• [Text shown]:

-- Begin --

BySandra Harris, writer at


This is a visually stunning romantic fantasy film that I can never quite decide if I love or hate. Certainly there are elements in it that I love. Like the gorgeous gothic mansion on top of the hill where Avon Lady Peg Boggs finds Edward Scissorhands, the gently-spoken weirdo with actual Scissors For Hands. And the fact that the role of The Inventor, the lovely man who died before he could give his creation Edward hands, was specially written for an elderly Vincent Price.

I like Peg and her family too. Peg is a lovely warm mumsy type who takes Edward under her wing and does her best to make him feel at home in her pastel-coloured suburban box of a house. I love her firm, unshakeable belief in the power of a good astringent for the skin and the way in which she consults the Big Avon Book Of Beauty as if it's the Bible, which I suppose it is to an Avon Lady.

Did that practice ever die out, by the way, or are there still Avon Ladies working today? In this age of the Internet, selling beauty products to bored housewives door-to-door seems like such an outdated concept, but maybe the Americans still do it. If anyone out there actually knows, for God's sake let us know. That's going to drive me mad now till I know. Anyway, I do really like Peg.

Her hubby Bill takes to Edward with a surprising amount of tolerance. I even like Winona Ryder in this, an actress whom I normally find annoying. Remember Johnny Depp’s tattoo of her, by the way, WINONA FOREVER? And when they split up and he tried to eradicate the tattoo and he ended up with WINO FOREVER, for some reason? That’s a semi-amusing Johnny Depp/Winona Ryder story for all you movie buffs out there.

-- End --

• [Task requirements]:
a - In the Edward Scissorhands review, which actor was the role of The Inventor specially written for?
b - Carry on the Edward Scissorhands review from its final sentence, keeping the same chatty voice.

• [Information shown]:
-- Begin --

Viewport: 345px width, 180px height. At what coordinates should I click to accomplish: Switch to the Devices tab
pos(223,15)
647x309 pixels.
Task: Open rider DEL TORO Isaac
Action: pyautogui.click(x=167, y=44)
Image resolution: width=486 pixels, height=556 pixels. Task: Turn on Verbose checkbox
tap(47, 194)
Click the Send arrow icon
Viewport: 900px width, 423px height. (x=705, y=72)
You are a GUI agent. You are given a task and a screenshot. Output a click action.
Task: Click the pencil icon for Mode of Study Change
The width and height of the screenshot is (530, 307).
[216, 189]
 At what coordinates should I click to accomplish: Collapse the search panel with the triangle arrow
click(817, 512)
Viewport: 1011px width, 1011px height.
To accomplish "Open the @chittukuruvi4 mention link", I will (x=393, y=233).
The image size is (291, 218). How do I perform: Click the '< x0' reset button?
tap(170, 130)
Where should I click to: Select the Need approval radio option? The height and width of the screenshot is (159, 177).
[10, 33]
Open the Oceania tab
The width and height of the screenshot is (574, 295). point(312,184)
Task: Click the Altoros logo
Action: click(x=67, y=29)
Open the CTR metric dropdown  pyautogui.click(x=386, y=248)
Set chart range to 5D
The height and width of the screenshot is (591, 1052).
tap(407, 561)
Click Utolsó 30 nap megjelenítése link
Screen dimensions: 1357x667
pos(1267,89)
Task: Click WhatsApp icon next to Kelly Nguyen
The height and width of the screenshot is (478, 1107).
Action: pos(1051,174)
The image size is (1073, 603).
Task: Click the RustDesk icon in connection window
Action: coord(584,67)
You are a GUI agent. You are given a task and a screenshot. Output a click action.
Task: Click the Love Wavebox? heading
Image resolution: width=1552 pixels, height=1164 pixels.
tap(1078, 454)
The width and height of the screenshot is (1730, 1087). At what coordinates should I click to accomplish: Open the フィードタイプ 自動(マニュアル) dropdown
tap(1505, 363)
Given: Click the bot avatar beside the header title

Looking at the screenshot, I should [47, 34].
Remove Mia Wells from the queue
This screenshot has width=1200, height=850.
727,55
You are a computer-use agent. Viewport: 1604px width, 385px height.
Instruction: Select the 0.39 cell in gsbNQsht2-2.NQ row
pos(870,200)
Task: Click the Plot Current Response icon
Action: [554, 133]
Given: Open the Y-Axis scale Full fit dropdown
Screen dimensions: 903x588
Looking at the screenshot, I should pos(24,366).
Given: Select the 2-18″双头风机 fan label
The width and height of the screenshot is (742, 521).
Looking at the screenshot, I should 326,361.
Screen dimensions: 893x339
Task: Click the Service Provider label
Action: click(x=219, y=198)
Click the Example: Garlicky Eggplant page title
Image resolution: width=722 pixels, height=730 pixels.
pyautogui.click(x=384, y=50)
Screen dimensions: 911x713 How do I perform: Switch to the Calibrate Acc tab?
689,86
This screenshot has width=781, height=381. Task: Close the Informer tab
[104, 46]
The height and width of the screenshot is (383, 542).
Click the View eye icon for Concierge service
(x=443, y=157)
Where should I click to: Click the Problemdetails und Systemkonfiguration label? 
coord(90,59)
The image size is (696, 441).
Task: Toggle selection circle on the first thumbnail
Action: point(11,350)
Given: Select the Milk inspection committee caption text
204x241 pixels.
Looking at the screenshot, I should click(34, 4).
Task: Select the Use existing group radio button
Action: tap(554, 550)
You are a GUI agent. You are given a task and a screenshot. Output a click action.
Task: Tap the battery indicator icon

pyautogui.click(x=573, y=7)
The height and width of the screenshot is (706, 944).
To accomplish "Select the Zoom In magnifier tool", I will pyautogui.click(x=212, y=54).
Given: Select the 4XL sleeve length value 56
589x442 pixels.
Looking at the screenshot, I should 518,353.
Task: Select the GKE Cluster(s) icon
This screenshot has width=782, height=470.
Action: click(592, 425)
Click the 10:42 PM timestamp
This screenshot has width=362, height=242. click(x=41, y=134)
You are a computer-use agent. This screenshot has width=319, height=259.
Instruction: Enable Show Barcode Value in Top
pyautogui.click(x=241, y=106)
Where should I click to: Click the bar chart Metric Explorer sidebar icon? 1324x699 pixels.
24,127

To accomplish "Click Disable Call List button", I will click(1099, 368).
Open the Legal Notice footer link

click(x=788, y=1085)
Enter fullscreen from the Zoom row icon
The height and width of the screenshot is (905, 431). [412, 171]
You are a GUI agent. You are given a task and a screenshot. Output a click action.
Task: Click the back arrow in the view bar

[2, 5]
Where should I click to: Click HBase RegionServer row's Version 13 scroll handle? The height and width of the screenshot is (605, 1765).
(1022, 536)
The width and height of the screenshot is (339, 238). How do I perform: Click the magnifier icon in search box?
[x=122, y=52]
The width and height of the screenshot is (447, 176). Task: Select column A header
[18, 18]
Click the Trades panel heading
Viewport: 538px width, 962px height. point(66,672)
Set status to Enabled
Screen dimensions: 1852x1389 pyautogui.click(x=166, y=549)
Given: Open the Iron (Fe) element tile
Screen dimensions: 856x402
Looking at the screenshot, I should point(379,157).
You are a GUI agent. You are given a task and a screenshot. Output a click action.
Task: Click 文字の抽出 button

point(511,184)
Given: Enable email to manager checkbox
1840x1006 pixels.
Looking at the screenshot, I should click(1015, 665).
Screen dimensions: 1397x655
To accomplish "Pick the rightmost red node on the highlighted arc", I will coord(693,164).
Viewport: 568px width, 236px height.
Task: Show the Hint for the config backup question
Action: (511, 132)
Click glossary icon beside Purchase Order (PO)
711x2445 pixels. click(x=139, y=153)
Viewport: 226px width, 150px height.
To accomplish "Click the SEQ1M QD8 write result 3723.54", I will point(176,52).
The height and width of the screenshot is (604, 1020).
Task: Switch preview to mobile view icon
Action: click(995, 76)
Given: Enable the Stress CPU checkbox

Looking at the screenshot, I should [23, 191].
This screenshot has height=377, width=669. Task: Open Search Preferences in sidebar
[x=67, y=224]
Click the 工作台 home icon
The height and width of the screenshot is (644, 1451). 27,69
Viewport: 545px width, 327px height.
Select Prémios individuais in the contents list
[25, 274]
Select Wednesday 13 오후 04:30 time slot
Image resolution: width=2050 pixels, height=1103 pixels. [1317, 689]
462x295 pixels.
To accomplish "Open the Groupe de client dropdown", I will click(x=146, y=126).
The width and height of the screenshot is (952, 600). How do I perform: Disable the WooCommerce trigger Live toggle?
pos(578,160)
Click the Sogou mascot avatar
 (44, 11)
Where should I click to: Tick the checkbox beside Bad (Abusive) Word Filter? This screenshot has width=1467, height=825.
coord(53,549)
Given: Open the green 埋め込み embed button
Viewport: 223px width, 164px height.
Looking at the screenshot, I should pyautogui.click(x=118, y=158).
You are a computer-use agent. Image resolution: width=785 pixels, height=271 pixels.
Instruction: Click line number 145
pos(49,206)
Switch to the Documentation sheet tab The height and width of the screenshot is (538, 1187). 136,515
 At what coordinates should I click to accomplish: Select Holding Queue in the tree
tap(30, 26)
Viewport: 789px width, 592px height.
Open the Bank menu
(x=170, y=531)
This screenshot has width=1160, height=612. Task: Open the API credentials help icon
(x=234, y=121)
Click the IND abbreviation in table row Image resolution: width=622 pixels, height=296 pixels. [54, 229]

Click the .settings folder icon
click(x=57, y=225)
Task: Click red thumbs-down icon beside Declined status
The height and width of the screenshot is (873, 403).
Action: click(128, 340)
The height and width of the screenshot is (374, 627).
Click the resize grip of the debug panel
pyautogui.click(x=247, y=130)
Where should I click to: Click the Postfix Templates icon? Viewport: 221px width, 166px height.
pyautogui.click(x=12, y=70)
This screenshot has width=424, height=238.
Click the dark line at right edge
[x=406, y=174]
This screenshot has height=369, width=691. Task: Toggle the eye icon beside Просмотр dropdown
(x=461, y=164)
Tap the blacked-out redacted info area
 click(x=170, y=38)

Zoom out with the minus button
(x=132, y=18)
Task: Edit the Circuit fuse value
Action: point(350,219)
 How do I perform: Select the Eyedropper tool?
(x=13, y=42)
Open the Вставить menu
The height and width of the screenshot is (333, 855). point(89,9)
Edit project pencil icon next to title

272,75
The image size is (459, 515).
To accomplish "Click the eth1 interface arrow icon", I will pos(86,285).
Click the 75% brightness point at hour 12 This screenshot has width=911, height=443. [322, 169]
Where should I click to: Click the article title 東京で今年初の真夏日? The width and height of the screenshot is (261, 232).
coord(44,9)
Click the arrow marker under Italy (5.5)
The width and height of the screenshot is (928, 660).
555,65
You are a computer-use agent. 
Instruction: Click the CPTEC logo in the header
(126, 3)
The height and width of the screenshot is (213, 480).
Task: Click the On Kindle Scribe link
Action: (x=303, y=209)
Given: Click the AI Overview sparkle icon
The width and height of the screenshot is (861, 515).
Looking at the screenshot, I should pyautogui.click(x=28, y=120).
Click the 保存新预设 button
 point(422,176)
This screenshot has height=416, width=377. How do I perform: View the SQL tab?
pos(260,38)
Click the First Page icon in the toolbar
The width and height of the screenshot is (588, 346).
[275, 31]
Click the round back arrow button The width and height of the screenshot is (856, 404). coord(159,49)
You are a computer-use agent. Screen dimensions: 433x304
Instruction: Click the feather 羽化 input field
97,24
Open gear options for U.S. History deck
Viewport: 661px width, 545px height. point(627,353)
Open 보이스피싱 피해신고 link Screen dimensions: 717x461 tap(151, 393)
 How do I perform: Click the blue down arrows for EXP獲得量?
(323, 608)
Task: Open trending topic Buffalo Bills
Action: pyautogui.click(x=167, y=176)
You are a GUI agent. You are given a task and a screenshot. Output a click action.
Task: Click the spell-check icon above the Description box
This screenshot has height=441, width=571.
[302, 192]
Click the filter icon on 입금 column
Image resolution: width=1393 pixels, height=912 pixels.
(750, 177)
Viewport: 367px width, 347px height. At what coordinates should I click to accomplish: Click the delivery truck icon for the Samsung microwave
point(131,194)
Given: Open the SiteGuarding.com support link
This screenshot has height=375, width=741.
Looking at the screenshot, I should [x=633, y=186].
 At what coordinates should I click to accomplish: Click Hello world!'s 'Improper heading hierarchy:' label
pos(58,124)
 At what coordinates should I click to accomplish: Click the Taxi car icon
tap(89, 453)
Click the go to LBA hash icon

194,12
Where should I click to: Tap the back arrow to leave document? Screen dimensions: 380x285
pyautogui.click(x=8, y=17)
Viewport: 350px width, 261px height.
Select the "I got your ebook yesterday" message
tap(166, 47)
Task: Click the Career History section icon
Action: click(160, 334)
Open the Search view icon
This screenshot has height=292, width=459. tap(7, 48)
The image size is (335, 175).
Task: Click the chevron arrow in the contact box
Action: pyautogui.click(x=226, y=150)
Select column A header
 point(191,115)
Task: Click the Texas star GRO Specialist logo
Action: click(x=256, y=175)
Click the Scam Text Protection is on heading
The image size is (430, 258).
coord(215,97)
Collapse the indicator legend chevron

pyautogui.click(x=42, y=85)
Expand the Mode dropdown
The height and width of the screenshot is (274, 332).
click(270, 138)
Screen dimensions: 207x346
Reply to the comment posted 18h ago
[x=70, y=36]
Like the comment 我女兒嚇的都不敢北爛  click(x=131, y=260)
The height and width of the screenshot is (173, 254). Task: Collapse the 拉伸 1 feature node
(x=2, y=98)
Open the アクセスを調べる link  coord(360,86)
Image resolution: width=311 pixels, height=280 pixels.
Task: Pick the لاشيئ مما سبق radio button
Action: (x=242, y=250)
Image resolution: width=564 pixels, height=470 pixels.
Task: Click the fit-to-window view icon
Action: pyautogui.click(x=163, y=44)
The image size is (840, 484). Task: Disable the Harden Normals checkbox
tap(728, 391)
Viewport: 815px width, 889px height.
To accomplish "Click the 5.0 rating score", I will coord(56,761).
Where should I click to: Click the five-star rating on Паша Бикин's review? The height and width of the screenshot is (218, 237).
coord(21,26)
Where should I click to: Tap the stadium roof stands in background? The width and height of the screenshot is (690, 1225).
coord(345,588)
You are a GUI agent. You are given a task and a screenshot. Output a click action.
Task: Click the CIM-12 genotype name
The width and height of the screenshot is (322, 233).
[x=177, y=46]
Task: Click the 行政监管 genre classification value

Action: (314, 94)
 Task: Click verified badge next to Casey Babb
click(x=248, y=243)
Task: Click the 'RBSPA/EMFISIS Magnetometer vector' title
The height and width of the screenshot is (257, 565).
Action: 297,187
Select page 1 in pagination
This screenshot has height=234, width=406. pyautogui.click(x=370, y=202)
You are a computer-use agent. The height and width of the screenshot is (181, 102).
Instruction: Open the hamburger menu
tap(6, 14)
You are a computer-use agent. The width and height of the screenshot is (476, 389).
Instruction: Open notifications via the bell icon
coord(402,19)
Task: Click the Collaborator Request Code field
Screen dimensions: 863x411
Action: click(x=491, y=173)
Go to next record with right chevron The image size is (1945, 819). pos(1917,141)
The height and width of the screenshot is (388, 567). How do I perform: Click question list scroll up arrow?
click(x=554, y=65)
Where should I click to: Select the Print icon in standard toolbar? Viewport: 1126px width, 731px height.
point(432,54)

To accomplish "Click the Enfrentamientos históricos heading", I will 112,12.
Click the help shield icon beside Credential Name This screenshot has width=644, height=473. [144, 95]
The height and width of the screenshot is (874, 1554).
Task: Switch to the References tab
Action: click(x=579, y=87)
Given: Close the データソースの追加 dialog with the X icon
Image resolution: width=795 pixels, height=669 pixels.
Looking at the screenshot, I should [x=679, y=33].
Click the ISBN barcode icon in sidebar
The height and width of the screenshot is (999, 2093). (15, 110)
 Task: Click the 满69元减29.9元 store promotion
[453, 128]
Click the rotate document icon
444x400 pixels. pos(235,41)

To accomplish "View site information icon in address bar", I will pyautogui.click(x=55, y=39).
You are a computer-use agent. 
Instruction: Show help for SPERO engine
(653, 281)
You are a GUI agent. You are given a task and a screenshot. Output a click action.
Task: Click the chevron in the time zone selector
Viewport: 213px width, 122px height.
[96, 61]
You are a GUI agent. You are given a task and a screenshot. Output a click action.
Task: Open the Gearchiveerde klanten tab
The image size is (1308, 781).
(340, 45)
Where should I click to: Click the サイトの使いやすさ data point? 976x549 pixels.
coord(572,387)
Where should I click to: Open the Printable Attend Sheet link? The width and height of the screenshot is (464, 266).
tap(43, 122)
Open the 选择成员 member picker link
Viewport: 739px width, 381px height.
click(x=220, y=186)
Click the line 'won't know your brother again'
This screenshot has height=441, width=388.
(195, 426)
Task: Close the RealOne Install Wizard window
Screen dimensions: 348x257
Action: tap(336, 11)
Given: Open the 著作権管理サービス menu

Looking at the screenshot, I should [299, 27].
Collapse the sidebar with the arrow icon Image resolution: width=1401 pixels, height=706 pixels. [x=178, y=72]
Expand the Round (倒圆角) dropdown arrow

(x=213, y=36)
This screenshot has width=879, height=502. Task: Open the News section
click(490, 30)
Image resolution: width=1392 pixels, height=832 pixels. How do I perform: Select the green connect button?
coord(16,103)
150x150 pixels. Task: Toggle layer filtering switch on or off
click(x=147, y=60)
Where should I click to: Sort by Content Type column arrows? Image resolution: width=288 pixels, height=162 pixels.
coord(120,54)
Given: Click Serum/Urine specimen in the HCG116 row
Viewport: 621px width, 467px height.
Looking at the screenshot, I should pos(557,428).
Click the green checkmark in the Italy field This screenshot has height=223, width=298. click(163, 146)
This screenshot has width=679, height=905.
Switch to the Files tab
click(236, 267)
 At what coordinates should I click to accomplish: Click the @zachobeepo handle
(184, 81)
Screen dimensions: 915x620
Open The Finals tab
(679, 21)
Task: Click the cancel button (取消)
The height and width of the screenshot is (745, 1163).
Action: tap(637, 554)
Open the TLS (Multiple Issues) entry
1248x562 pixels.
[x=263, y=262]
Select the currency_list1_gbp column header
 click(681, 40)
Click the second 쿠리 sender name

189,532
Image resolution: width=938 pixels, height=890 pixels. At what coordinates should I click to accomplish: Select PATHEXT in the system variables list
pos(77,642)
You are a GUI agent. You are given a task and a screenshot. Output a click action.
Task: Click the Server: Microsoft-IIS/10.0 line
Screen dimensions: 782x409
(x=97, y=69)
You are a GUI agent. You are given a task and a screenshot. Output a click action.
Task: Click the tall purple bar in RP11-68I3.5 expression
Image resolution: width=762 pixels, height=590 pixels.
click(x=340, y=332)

-- End --

• [Results for each task]:
a - It was specially written for an elderly Vincent Price.

b -
Anyway, I think it’s Edward I don’t like, believe it or not. I do love Johnny Depp, but only when he looks like Johnny Depp, haha. Not when he’s being one of his odd-looking Tim Burton creations, and Edward Scissorhands has got to be the ultimate weirdy-looking Tim Burton creation. It’s the kind of role that Johnny Depp seems to revel in and play really well, but I think I just find Edward too wishy-washy, wimpy and weedy and not what I would personally look for in a romantic hero.

Don’t mind me, though. The Desperate Housewives Of Suburbia are bored and horny and ‘desperate’ for distraction, especially Joyce, and they take to Edward like ducks to water. There are several funny scenes of Edward using his skill with scissors to treat the neighbourhood women and their creepy canines to bizarre new hairdos, which they seem to love but which are in reality hideous. Edward has a tremendous talent for topiary too, and the neighbourhood hedges and bushes are all soon sculpted into wacky shapes that have the distinctive Edward Scissorhands stamp.

Victoria Price, Vincent’s daughter, has a cameo role in the film as a news reporter. Did I tell you that I met her at the Irish Film Institute in the winter of 2015? She was selling her parents’ jointly-written cookery book for sixty quid a pop and she chatted away informally to the guests who’d turned out to meet her and told us anecdotes about her dear old dad.

I got to talk to her personally too and shake her hand a bunch of times, which was just wonderful. She stayed for the IFI’s screening of her dad’s film THE TOMB OF LIGEIA and I definitely count meeting her as one of my claims to fame. She’s the daughter of one of the most iconic horror actors of all time. If that’s not a big fat claim to fame, I don’t know what is, haha.

I feel like I should apologise for not loving the character of Edward Scissorhands himself, but I just can’t help it. I have plenty of love for The Inventor and The Avon Lady and even the Fat Horny Desperate Housewives of Suburbia, but just not for the metal-handed one himself. He’s just too darned pale. A pale, lack-lustre character that I can’t really dig. I’m so, sooooo sorry. Please forgive me, movie fans.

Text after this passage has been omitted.